Les besoins sont grands, immenses même. L’urgence est donc d’anticiper pour y répondre efficacement. Mais la meilleure volonté du monde ne suffit pas sans les moyens. Et la tendance actuelle, selon Jamal Mrrouch, est à une diminution des financements destinés aux ONG. Une tendance qui, si elle se confirmait, ferait dangereusement planer le spectre d’une catastrophe humanitaire. « Notre budget est en augmentation par rapport à l’année dernière. Nous faisons le plaidoyer nécessaire pour obtenir de nos supports le plus d’actif possible, afin que le Mali ne devienne pas un conflit oublié » plaide notre interlocuteur du CICR. Avec plus d’un siècle et demi d’existence, l’organisation humanitaire a été sur plusieurs théâtres de guerre. Au Mali elle est présente depuis les années 1990, avec une longévité et des méthodes de travail, qui prônent notamment une totale impartialité, qui lui ont permis de gagner la confiance des parties signataires et non-signataires de l’Accord de Paix.
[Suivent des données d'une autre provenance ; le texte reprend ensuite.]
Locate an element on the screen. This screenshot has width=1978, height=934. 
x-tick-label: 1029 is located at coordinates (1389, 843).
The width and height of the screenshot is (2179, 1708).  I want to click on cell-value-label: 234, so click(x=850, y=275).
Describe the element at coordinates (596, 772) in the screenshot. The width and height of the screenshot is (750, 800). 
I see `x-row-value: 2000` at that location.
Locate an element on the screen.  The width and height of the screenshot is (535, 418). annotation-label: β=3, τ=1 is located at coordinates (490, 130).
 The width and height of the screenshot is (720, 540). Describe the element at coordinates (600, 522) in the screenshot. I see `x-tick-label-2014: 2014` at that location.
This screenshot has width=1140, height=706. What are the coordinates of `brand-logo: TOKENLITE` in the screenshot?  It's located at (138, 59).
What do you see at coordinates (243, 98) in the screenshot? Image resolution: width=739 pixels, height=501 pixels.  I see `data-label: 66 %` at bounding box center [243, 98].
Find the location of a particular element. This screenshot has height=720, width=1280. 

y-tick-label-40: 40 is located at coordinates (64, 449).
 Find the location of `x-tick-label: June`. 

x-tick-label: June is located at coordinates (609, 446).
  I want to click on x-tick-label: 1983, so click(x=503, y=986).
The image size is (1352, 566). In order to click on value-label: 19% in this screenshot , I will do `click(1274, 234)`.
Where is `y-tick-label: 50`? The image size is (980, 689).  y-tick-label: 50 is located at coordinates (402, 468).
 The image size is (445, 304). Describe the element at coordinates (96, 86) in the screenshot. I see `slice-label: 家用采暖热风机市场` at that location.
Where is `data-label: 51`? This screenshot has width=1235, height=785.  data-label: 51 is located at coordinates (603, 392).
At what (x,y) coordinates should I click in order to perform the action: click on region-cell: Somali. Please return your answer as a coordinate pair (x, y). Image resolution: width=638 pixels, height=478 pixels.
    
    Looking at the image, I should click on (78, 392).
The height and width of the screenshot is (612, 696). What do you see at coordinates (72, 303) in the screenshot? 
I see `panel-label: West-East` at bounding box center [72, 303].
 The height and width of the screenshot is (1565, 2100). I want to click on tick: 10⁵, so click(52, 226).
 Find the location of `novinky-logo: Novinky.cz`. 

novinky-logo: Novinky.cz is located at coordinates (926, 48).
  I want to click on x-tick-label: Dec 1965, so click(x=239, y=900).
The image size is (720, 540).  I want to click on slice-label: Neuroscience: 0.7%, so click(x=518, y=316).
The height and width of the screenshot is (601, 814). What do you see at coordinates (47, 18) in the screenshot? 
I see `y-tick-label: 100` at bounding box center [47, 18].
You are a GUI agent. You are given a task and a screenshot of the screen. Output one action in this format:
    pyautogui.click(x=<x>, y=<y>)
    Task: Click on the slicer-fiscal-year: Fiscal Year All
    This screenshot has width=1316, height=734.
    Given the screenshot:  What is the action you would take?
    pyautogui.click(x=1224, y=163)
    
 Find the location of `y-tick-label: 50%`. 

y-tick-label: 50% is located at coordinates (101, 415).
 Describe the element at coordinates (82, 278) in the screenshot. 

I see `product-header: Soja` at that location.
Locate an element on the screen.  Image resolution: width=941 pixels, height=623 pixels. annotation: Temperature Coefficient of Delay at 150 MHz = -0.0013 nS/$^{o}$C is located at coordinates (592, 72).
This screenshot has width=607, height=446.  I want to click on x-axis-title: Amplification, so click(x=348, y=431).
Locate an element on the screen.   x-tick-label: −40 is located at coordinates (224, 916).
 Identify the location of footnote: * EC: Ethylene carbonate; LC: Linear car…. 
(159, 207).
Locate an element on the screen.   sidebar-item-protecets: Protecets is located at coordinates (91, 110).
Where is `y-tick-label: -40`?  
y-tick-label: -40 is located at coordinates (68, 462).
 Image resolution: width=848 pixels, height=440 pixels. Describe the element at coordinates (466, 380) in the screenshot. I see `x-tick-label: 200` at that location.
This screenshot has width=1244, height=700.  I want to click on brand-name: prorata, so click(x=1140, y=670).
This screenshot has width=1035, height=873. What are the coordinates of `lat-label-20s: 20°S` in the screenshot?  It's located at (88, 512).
Ce qui la fait bénéficier d’un dôme pour exercer ses activités. Une présence qui prend des allures de véritable bouée de sauvetage pour des populations très démunies. Dans des régions où l’autorité de l’État est absente, ces organisations apparaissent comme une lueur dans une obscurité infinie. « Dans une zone de guerre, il y a toujours un sentiment ambivalent, des populations qui nous remercient et apprécient nos actions, mais ces populations en même temps sont démunies de tout, donc elles aimeraient que le CICR en fasse plus qu’il ne le fait parfois », analyse Marti. Le Centre de Santé de Référence de Kidal fonctionne grâce au CICR, qui prend en charge les salaires mensuels d’une cinquantaine d’agents, assure la gratuité des soins dans certains cas et fournit l’eau potable. Il est difficile de quantifier les personnes qui ont bénéficié d’assistance, mais elles pourraient se chiffrer à des centaines de milliers, voire atteindre le million au Nord du Mali.